On Friday, 19 June 2015 at 02:24:35 UTC, Andrei Alexandrescu wrote:
On 6/18/15 6:26 PM, ZombineDev wrote:
On Friday, 19 June 2015 at 01:07:10 UTC, ZombineDev wrote:
On Thursday, 18 June 2015 at 23:32:03 UTC, Andrei Alexandrescu wrote:
[..]

Yah, traditionally functional data structures don't allow their clients to mutate the data AND the topology of the container. So front() returns a non-mutable ref.

It might be interesting to explore containers that allow mutation of data but not of topology. We may collectively think of a few applications of that. For now I went the traditional route.


Andrei

I just realized that my idea of something in between collections and ranges obviously comes from D's own slices/dynamic arrays :D (I really shouldn't be allowed to talk so late in the night :D)

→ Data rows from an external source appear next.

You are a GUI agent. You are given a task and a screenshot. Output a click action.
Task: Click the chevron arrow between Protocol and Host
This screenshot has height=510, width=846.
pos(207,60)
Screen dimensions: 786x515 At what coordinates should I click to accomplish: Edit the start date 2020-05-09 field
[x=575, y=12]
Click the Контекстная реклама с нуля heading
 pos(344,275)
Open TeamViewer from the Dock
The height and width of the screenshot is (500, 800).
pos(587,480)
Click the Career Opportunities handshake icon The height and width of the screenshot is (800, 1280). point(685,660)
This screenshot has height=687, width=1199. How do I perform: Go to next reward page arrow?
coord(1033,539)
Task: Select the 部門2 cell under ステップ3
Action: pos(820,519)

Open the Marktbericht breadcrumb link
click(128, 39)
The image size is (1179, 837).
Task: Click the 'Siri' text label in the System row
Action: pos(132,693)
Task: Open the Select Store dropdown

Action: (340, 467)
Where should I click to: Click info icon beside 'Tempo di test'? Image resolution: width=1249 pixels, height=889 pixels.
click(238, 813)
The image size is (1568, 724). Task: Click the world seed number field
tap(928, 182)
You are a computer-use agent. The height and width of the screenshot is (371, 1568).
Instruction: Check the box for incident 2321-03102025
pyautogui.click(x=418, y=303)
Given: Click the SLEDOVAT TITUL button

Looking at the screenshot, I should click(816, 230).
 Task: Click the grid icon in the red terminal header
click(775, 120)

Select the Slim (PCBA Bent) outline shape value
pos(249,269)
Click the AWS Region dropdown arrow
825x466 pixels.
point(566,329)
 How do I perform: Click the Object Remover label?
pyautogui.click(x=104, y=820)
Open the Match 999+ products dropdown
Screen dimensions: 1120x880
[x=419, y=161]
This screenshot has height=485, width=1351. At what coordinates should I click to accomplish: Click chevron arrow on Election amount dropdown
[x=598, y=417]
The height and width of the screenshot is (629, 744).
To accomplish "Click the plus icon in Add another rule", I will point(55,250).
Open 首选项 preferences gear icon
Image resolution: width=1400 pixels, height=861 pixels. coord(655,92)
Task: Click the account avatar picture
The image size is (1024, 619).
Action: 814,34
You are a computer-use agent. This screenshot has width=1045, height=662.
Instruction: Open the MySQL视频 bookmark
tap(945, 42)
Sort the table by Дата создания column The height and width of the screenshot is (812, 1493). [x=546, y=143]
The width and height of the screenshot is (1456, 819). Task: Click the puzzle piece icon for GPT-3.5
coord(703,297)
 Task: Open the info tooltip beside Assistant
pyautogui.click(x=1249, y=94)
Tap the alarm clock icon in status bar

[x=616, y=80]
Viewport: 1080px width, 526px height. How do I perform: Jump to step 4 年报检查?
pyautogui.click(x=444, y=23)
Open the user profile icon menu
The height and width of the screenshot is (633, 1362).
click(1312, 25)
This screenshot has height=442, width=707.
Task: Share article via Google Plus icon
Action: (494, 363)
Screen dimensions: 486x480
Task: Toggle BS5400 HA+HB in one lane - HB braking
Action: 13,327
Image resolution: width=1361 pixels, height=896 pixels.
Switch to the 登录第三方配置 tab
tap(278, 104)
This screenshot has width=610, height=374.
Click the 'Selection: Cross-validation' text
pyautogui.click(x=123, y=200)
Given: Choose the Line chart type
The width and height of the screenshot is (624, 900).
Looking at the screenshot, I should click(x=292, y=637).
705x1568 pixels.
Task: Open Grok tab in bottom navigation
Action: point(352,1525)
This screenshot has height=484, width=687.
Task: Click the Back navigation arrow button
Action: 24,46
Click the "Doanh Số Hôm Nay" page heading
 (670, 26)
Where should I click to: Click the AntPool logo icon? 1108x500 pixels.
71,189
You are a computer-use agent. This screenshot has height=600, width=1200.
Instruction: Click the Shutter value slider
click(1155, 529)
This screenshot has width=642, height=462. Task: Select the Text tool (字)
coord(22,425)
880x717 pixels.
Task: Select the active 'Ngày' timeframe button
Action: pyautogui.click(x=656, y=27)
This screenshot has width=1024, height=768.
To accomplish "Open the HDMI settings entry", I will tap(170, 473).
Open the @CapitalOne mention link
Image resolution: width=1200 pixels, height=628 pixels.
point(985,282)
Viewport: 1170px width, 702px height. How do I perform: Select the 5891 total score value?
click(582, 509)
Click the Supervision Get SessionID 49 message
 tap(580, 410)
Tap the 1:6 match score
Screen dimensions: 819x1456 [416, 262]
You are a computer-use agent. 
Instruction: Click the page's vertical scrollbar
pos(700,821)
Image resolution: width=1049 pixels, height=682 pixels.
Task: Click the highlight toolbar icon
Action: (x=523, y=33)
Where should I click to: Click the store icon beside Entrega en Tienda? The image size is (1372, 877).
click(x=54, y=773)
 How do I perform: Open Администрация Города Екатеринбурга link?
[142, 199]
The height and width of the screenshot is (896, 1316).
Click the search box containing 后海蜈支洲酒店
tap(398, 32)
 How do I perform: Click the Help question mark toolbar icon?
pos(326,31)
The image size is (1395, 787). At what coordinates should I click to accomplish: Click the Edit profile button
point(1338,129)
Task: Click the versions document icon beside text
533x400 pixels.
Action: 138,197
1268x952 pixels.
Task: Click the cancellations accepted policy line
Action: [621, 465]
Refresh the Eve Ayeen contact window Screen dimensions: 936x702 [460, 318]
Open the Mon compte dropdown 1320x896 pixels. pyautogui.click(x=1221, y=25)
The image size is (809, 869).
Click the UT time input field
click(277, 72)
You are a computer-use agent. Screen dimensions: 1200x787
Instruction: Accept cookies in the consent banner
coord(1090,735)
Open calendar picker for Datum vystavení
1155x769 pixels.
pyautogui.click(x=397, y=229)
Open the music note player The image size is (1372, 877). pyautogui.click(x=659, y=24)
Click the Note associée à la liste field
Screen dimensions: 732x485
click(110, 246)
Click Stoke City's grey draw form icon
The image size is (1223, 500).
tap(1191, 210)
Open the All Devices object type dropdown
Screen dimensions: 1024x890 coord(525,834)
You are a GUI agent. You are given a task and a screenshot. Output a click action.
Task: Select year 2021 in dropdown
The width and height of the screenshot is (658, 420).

So here's an idea - can we make the new functional SList (and probably DList) the logic counter-part of slices?

const SList!int; // <- `const int[]` You can't mutate the elements,
                    // nor the topology

SList!(const(int)); // <- `const(int)[]` You can mutate the topology,
                    //but not the elements

ConstSList!(int); // <- `missing head const array` You can mutate the elements,
                    // but not the topology

SList!(int);        // <- `int[]` Unlimited power

SList!(int) mutable_list;
mutable_list ~= 3; //change the topology in-place

const SList!(int) const_list;
const_list ~= 42; //error - can't mutate const SList
const SList!(int) concat_result = const_list ~ 42; //functional-style "modification" foreach (elem; concat_result) {..} //error need mutable range, because of popFront()

SList!(const(int)) range = concat_result; // implicitly convertable // like const(int)[] <- const(int[])
foreach (elem; range) {..} // works


So instead of limiting the user by making `front` return const refs, we allow him to choose.